Corporate capex: Especially if real estate slows more rapidly than consensus, at what point does Global 1000 use its record cash flow and profit margins to stop trying to buy growth and competitive position through m&a, often frittered away to the immense benefit of the i-banks and private equity funds, and actually start to more heavily re-invest, as in a more normal business cycle, in new p&e, r&d, employment, etc.

The consensus expects corporate capex to pick up the slack if the consumer starts to, finally, slow. What if the consensus is wrong?

I mentioned above that I rely on gut feel when it comes to the real estate bubble issue. But I much prefer a more objective approach. When it comes to economic forecasts, my favorite tool is leading indicators. The Economic Cycle Research Institute, ECRI, does an excellent job producing and interpreting real-time leading economic indicators. According to a March 1 Reuters story:

""An industrial slowdown could come when consumer spending growth is already slowing, resulting in much weaker overall growth than generally anticipated this year," said Lakshman Achuthan, ECRI managing director ... ECRI argues that may be more of a last gasp for manufacturing in the current economic cycle then the start of a sustainable upward trend in activity. "The not-too-hot, not-too-cold 'Goldilocks' economy envisaged by many economists could turn out to be a mirage," said Achuthan ... "The correction in metals prices appears to be in line with earlier signals of a cyclical slowdown in the industrial sector, and may thus be the early stage of a cyclical downswing rather than just 'noise,'" Achuthan said."

Oil: Price could spike up on bad news on supply disruptions from Mideast, etc., or start to decline due to rising inventories and demand growing slower than global economies. While the second scenario would seem to be positive for the economy, energy stocks tend to be late cyclical.

If that cyclical relationship continues, and some would argue that it's changed due to an increase in secular demand from China and other developing economies, then a topping in this sector would be a sign of a stock market top. If the oil sector, strongest in terms of profits and stock price increases for more than two years, starts to top out, what would replace it?

We can't go into here the issue of whether or not "Peak Oil" will be soon, or already is, upon us, but suffice it to say that there is seemingly legitimate uncertainty regarding the size of global oil reserves and the prospects for greatly increasing them (see my 2/11 "The Global Speculative Financial System as “Enabler” of America’s Addiction to Oil," link).

Bond prices: yields on 2-, 5-, 10-year bonds are right at 10-year down trendlines. If yields decisively break upward, real estate market assumptions of “soft landing” will start to tip to “hard,” tipping everything else in the process too. Spikes in bond yields have been common early in the year the past 5-6 years, so it's still too early to tell this year.

Central bank tightening and yield curve: Will Bernanke over or under-shoot and stop at 5%, 5.5%, does he even know what target he's shooting at? For the first time in a long time, all three of the largest developed region central banks are simultaneously tightening, will they overdo it, or will the Fed end sooner than expected well before the others? Are Asian central banks behind inflation in their growing economies, and will they have to play catch up in raising rates?

## [Challenges]
• 1. In the market commentary, what is the writer's favorite tool for economic forecasts?
• 2. For each statement, answer yes or no on whether it agrees with the market commentary, and quote the words that decide it. (a) The writer prefers gut feel to a more objective approach. (b) Early-year spikes in bond yields have been common for the past 5-6 years. (c) Energy stocks tend to be early cyclical.

## [Records shown]
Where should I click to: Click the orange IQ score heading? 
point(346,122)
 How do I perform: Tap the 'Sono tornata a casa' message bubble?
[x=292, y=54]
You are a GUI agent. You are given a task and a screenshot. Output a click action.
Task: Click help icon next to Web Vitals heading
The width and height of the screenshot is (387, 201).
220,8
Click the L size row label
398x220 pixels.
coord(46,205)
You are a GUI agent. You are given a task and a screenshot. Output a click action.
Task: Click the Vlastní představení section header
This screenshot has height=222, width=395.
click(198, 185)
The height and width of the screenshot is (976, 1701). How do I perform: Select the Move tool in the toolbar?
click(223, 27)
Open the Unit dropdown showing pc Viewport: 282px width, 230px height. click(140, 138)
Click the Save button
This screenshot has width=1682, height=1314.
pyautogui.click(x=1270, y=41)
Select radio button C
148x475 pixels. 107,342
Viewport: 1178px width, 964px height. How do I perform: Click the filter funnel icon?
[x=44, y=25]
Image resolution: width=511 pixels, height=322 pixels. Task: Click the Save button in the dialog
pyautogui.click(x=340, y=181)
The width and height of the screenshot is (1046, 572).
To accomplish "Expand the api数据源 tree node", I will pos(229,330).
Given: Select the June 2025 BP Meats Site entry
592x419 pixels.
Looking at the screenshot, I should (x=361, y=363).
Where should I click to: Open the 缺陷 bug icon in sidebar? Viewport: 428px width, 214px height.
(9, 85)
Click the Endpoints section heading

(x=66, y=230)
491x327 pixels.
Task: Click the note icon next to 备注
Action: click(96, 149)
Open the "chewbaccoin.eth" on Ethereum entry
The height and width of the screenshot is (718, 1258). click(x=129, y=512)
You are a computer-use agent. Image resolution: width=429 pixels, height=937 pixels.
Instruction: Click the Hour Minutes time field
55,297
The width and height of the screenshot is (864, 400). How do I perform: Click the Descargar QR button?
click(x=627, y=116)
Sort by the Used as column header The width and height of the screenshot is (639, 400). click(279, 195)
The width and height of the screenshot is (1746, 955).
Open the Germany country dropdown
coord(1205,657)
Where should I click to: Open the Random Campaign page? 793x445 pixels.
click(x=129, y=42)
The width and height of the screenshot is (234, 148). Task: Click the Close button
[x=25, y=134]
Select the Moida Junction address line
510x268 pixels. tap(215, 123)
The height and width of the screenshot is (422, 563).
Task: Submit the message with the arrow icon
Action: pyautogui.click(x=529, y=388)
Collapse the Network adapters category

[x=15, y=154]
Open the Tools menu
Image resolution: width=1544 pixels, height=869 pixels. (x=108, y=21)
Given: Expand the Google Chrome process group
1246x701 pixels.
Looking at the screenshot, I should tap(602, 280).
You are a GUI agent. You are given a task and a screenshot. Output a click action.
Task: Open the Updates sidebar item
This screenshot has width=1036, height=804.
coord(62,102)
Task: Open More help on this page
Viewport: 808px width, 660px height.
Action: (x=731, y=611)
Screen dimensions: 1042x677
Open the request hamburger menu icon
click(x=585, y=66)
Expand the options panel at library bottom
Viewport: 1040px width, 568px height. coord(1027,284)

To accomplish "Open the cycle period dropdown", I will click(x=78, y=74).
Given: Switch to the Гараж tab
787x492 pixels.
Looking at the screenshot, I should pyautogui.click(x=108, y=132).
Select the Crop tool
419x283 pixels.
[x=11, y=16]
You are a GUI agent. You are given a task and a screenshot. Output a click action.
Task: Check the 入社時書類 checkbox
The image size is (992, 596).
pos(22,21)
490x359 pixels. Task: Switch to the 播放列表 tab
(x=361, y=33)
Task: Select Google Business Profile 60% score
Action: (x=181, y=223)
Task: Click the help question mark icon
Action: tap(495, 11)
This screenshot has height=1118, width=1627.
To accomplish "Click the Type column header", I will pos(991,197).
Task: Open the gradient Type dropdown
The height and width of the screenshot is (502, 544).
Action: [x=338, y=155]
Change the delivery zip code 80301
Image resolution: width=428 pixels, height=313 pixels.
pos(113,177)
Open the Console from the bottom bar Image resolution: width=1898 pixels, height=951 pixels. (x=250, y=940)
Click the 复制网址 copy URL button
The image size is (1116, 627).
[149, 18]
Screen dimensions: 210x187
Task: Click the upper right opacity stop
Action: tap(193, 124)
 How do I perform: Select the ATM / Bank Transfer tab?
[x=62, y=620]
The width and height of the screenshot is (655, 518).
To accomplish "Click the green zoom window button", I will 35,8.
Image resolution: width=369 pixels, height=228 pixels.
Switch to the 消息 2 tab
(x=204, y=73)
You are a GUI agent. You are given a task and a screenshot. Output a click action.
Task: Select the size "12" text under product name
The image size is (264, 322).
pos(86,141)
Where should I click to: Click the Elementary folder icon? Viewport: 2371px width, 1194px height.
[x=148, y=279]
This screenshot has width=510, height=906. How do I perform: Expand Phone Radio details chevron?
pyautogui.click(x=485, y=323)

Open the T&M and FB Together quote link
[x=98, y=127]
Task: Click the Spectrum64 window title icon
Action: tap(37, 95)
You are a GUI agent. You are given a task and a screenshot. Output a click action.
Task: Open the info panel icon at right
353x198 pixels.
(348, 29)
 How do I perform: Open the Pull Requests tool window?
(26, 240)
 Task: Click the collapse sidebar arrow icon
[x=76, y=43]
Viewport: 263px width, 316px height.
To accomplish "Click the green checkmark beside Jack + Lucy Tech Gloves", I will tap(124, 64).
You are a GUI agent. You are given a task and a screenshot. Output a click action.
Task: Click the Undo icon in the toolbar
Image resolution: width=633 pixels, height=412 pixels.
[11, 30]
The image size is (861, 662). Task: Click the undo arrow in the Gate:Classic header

## [Full answers]
• 1. Leading indicators.

• 2.
(a) No: "But I much prefer a more objective approach."
(b) Yes: "Spikes in bond yields have been common early in the year the past 5-6 years"
(c) No: "energy stocks tend to be late cyclical."